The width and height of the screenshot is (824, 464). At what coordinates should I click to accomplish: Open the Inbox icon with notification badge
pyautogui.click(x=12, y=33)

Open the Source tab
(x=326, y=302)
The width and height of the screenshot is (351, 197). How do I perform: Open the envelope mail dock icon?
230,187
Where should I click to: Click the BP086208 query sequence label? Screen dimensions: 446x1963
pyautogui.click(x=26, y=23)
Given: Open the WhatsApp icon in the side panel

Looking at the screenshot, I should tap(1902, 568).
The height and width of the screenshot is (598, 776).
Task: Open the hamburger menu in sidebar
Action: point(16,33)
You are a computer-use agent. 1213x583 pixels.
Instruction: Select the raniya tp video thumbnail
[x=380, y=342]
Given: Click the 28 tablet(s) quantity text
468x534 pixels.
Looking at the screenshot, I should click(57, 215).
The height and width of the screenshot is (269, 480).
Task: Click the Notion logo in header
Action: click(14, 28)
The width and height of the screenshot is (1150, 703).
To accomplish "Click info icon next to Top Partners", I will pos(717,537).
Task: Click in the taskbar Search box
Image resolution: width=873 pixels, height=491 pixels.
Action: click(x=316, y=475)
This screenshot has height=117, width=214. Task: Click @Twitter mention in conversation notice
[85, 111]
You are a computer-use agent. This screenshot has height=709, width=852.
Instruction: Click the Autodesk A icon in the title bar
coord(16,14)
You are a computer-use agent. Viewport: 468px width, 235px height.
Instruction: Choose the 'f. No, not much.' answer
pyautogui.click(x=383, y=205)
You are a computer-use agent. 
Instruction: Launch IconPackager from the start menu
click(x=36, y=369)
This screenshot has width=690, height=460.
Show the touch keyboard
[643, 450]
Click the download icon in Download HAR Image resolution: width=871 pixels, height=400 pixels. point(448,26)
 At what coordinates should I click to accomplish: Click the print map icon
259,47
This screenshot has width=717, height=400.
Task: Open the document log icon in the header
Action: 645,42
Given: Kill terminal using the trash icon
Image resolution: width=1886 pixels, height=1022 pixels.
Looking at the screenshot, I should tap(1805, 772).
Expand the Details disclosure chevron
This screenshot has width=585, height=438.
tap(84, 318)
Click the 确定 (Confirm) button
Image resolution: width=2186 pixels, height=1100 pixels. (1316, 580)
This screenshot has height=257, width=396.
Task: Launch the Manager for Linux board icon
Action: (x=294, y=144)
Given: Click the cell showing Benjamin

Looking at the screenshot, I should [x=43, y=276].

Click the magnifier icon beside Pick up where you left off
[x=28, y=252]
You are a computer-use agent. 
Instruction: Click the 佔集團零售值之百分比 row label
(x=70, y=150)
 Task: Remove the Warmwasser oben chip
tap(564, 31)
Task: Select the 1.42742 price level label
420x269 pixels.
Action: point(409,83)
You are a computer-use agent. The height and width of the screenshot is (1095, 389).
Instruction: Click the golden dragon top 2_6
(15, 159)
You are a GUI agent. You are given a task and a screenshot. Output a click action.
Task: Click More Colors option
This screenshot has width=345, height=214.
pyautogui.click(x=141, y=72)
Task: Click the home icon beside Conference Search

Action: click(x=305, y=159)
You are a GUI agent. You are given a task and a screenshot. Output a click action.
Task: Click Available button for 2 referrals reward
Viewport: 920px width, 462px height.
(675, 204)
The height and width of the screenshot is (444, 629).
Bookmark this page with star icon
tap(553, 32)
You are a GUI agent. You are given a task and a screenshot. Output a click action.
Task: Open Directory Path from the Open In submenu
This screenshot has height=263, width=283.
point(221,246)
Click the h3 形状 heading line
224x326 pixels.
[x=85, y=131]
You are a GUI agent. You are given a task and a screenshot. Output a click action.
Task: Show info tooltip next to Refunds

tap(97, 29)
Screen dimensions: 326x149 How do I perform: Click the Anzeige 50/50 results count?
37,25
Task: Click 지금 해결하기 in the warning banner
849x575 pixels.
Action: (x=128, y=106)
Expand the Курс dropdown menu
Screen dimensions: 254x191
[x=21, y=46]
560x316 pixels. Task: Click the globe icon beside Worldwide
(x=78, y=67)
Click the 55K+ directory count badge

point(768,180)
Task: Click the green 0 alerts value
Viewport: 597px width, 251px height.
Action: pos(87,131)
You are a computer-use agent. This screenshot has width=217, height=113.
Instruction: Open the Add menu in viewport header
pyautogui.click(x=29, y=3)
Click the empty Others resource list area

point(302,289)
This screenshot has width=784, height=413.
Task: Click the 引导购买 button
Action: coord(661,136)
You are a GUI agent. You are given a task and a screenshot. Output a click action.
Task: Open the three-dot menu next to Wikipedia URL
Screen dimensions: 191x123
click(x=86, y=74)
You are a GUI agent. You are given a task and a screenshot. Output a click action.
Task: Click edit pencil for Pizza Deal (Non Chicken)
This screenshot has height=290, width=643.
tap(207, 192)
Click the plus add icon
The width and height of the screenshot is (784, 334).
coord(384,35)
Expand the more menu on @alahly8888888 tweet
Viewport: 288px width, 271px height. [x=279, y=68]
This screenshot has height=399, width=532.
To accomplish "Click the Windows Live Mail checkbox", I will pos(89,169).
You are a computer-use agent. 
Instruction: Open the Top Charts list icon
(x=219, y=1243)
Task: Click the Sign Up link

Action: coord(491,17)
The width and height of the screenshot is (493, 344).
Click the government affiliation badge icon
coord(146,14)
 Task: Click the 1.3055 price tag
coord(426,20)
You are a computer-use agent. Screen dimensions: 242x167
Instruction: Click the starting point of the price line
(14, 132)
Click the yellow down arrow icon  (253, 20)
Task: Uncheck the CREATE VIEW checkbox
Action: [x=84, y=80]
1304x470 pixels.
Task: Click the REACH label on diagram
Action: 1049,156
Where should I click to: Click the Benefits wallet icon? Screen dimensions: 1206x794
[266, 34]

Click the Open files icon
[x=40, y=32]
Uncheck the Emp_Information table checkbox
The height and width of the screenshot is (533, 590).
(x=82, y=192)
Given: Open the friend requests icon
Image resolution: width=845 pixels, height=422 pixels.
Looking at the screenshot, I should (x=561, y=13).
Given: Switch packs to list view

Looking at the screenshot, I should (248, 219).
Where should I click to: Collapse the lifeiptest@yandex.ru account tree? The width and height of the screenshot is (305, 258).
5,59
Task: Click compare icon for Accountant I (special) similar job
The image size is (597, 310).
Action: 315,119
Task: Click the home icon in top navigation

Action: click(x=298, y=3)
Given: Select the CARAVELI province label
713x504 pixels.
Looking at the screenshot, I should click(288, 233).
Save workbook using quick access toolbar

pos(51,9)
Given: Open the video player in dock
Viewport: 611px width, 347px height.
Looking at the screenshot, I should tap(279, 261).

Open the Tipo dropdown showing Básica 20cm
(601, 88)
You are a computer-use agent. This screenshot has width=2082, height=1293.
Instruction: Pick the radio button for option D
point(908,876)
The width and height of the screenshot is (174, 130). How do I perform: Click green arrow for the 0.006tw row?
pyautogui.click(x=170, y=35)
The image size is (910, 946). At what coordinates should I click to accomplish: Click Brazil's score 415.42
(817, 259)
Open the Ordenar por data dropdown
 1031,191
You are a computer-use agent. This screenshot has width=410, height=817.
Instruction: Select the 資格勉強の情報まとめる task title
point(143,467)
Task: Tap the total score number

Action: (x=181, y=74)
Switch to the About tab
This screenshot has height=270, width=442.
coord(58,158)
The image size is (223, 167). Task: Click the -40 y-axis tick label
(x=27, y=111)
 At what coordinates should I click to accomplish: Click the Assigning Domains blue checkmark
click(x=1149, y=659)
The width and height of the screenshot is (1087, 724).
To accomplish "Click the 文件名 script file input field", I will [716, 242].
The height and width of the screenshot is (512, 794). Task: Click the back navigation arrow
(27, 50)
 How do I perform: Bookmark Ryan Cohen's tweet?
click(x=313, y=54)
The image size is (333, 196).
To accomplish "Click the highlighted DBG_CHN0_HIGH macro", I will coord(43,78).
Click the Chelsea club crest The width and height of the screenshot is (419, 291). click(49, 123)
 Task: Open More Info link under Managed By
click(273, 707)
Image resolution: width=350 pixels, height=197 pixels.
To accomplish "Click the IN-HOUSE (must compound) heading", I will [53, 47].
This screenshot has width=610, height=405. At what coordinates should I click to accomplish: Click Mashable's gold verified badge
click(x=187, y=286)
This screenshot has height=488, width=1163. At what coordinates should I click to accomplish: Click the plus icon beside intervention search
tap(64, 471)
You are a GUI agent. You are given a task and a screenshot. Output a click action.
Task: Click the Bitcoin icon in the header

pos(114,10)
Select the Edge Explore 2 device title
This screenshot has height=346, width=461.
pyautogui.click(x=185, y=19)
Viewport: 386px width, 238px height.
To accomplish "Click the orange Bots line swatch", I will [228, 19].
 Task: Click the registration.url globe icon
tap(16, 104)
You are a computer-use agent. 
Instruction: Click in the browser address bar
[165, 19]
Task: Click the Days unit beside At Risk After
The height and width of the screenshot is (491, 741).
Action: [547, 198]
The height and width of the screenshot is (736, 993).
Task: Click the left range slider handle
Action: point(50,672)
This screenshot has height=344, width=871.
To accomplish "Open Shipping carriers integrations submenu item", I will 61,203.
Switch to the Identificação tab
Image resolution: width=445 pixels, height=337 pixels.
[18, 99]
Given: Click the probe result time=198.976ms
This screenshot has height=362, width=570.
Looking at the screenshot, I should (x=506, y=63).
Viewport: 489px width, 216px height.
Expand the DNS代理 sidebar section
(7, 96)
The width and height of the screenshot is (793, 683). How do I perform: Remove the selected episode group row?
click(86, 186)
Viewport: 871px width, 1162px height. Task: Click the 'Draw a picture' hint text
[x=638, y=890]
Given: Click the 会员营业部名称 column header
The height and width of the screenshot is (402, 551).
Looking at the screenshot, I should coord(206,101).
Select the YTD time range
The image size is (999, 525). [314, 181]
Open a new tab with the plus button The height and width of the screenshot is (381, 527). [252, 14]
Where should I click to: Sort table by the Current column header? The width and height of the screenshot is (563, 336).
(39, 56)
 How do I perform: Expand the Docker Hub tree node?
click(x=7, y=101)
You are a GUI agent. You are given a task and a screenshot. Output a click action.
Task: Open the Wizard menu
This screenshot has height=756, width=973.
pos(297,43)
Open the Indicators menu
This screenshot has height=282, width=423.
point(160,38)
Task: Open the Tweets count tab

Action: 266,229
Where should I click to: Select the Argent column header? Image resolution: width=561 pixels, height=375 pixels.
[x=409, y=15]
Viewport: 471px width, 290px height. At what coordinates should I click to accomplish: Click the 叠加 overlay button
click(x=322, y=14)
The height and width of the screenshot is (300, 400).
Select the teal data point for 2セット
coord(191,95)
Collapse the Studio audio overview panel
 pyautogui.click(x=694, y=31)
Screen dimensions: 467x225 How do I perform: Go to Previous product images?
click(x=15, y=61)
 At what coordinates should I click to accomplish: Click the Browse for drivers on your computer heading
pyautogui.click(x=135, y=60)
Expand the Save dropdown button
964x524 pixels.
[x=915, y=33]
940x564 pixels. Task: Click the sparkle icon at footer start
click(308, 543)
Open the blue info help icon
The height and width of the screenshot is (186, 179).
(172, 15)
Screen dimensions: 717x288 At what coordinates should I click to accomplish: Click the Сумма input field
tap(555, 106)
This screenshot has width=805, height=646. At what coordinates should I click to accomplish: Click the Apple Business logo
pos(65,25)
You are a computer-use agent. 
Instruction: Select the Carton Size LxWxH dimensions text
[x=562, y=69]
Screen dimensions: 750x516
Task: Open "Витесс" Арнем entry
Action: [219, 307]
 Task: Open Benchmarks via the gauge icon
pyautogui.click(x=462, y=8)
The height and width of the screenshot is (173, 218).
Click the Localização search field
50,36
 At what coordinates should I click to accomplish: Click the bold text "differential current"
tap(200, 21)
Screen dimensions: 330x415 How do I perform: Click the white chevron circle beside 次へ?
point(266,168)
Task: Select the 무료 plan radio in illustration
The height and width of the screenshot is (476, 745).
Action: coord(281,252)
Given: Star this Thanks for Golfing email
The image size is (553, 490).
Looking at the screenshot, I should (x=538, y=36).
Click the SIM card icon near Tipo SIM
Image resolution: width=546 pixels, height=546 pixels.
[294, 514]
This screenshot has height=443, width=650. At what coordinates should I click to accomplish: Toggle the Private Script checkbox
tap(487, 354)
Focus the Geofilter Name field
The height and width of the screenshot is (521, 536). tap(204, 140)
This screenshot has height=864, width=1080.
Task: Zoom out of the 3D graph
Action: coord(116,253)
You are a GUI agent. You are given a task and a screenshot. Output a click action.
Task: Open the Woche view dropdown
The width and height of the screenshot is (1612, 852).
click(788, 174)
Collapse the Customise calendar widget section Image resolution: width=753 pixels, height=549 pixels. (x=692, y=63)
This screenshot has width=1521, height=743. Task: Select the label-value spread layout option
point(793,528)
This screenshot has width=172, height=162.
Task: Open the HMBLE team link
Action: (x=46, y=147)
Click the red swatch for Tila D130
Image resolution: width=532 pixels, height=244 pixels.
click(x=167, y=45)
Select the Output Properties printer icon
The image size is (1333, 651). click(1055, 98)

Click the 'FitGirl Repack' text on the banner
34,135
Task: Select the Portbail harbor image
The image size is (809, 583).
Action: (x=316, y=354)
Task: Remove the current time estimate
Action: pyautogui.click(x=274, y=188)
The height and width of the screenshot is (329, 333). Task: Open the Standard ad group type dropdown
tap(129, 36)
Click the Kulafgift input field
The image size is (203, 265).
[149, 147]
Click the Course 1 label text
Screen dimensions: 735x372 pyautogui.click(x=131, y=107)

> **Problem requirements**:
Using the data above, repeat exactly the lines that begin at the line with "This screenshot has width=610, height=405." and end at the line with "Viewport: 386px width, 238px height.", both ends included.

> **Expected answer**:
This screenshot has width=610, height=405. At what coordinates should I click to accomplish: Click Mashable's gold verified badge
click(x=187, y=286)
This screenshot has height=488, width=1163. At what coordinates should I click to accomplish: Click the plus icon beside intervention search
tap(64, 471)
You are a GUI agent. You are given a task and a screenshot. Output a click action.
Task: Click the Bitcoin icon in the header

pos(114,10)
Select the Edge Explore 2 device title
This screenshot has height=346, width=461.
pyautogui.click(x=185, y=19)
Viewport: 386px width, 238px height.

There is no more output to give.